__Work instruction__: Every line in the listing below from the one with "Task: Click the Enhance magic wand icon" through the one with "Click the Climbing" is to be reproduced exactly, both ends included; leave out the rest.

── Records for the exercise ──

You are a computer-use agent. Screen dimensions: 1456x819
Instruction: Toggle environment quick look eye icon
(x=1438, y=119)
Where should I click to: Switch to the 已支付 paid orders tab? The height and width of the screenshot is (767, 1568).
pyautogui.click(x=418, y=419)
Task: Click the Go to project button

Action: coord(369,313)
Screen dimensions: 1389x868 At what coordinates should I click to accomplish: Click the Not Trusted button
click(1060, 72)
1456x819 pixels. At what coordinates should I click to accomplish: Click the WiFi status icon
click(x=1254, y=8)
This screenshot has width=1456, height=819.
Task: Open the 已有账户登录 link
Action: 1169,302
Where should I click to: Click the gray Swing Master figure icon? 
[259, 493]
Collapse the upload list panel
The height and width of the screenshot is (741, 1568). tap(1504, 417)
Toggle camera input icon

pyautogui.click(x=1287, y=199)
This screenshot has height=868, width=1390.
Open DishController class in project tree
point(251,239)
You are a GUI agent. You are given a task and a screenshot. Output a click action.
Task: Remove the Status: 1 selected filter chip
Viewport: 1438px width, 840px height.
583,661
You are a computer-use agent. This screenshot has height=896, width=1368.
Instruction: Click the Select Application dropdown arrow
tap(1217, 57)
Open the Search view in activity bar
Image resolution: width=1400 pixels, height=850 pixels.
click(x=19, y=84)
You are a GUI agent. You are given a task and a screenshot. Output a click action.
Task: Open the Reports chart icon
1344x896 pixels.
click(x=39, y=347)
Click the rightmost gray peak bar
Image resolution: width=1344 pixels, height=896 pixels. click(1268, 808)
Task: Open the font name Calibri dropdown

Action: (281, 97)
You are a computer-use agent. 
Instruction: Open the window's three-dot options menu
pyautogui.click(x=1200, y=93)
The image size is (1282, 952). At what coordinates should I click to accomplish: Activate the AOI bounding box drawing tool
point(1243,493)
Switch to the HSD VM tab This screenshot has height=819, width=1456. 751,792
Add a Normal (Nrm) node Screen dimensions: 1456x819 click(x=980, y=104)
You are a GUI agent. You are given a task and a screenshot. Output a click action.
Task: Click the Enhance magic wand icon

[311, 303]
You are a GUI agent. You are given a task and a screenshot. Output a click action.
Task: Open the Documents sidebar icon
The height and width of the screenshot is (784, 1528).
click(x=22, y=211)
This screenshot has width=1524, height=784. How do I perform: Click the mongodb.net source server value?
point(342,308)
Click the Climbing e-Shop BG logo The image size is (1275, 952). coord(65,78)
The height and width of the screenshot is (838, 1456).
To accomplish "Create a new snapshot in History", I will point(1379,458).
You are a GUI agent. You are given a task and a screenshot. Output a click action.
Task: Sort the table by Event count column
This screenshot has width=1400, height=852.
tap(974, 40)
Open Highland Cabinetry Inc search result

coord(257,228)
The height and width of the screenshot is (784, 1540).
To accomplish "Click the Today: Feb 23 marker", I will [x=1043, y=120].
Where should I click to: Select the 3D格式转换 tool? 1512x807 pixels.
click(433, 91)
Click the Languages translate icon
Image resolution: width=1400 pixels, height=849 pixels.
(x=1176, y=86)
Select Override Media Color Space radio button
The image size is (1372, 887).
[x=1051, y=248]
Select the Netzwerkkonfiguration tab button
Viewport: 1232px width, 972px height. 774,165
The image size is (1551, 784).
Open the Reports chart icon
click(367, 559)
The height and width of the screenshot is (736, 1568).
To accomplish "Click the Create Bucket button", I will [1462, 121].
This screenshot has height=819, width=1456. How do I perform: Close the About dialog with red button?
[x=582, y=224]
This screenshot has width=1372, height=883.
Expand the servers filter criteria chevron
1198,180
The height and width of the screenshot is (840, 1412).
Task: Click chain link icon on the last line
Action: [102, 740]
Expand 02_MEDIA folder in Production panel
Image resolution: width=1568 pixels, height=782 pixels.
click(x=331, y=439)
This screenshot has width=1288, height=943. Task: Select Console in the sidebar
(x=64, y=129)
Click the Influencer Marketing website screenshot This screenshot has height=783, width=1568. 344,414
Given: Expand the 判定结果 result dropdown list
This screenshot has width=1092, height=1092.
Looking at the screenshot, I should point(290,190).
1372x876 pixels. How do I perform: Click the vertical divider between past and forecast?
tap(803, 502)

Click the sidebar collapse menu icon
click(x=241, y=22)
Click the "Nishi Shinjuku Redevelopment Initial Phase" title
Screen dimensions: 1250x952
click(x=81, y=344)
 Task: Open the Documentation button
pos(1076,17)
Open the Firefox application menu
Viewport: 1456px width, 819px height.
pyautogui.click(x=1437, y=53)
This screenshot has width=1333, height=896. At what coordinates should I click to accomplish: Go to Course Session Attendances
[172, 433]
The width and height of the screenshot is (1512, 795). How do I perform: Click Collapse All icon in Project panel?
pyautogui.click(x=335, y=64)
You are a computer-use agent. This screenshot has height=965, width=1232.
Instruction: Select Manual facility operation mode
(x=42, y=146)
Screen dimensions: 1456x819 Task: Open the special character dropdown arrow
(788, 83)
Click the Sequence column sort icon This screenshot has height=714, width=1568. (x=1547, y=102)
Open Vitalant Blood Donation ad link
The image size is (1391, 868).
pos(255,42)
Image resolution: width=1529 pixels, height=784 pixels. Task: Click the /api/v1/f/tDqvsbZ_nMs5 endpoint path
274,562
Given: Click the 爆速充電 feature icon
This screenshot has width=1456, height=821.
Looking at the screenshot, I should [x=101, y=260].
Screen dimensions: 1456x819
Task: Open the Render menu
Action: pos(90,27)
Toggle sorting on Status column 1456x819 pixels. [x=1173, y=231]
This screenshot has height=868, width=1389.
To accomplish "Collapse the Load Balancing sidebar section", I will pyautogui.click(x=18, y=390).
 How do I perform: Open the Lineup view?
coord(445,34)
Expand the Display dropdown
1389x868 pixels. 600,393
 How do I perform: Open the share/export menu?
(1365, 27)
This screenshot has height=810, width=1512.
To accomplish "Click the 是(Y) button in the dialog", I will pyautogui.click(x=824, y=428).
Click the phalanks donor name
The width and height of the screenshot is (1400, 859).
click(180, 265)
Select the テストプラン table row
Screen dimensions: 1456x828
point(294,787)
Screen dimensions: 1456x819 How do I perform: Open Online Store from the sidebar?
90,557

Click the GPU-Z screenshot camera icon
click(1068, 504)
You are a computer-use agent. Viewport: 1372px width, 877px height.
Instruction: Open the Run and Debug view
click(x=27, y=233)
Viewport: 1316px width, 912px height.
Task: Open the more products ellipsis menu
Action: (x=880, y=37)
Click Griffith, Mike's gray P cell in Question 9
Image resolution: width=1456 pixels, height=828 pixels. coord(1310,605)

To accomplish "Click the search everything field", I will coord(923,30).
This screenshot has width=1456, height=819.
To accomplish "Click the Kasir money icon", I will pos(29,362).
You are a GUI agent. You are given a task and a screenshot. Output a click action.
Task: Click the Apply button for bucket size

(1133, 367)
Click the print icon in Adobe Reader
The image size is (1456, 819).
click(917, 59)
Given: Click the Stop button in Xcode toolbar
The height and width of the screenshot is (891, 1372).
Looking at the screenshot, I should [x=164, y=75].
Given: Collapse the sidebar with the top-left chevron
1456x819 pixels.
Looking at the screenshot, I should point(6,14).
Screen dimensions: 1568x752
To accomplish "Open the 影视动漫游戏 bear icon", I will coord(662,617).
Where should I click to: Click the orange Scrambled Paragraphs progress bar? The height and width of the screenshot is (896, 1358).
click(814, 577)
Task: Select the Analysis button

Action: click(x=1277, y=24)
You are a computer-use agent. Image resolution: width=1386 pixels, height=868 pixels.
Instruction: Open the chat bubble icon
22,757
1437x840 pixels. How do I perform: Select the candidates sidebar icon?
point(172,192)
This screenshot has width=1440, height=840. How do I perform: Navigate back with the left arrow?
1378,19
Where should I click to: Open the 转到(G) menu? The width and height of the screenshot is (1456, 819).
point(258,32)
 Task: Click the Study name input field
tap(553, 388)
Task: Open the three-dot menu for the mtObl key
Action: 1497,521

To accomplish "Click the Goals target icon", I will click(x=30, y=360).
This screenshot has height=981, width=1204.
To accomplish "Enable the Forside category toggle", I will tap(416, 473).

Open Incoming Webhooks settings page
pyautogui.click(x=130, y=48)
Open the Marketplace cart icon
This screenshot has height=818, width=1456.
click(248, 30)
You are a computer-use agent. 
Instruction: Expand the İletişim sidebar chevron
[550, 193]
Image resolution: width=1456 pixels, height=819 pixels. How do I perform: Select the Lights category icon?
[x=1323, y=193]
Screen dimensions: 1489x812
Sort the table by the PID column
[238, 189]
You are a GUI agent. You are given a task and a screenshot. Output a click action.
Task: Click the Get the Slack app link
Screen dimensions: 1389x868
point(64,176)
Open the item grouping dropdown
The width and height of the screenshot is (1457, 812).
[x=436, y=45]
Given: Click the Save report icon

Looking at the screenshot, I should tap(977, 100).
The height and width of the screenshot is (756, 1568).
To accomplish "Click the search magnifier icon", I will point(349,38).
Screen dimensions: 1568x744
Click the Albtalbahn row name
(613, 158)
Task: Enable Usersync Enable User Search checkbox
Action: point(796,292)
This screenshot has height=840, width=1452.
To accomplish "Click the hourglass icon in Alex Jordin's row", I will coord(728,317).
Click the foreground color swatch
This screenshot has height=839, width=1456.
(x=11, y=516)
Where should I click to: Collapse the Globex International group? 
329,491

───

__Task result__:
Task: Click the Enhance magic wand icon

[311, 303]
You are a GUI agent. You are given a task and a screenshot. Output a click action.
Task: Open the Documents sidebar icon
The height and width of the screenshot is (784, 1528).
click(x=22, y=211)
This screenshot has width=1524, height=784. How do I perform: Click the mongodb.net source server value?
point(342,308)
Click the Climbing e-Shop BG logo The image size is (1275, 952). coord(65,78)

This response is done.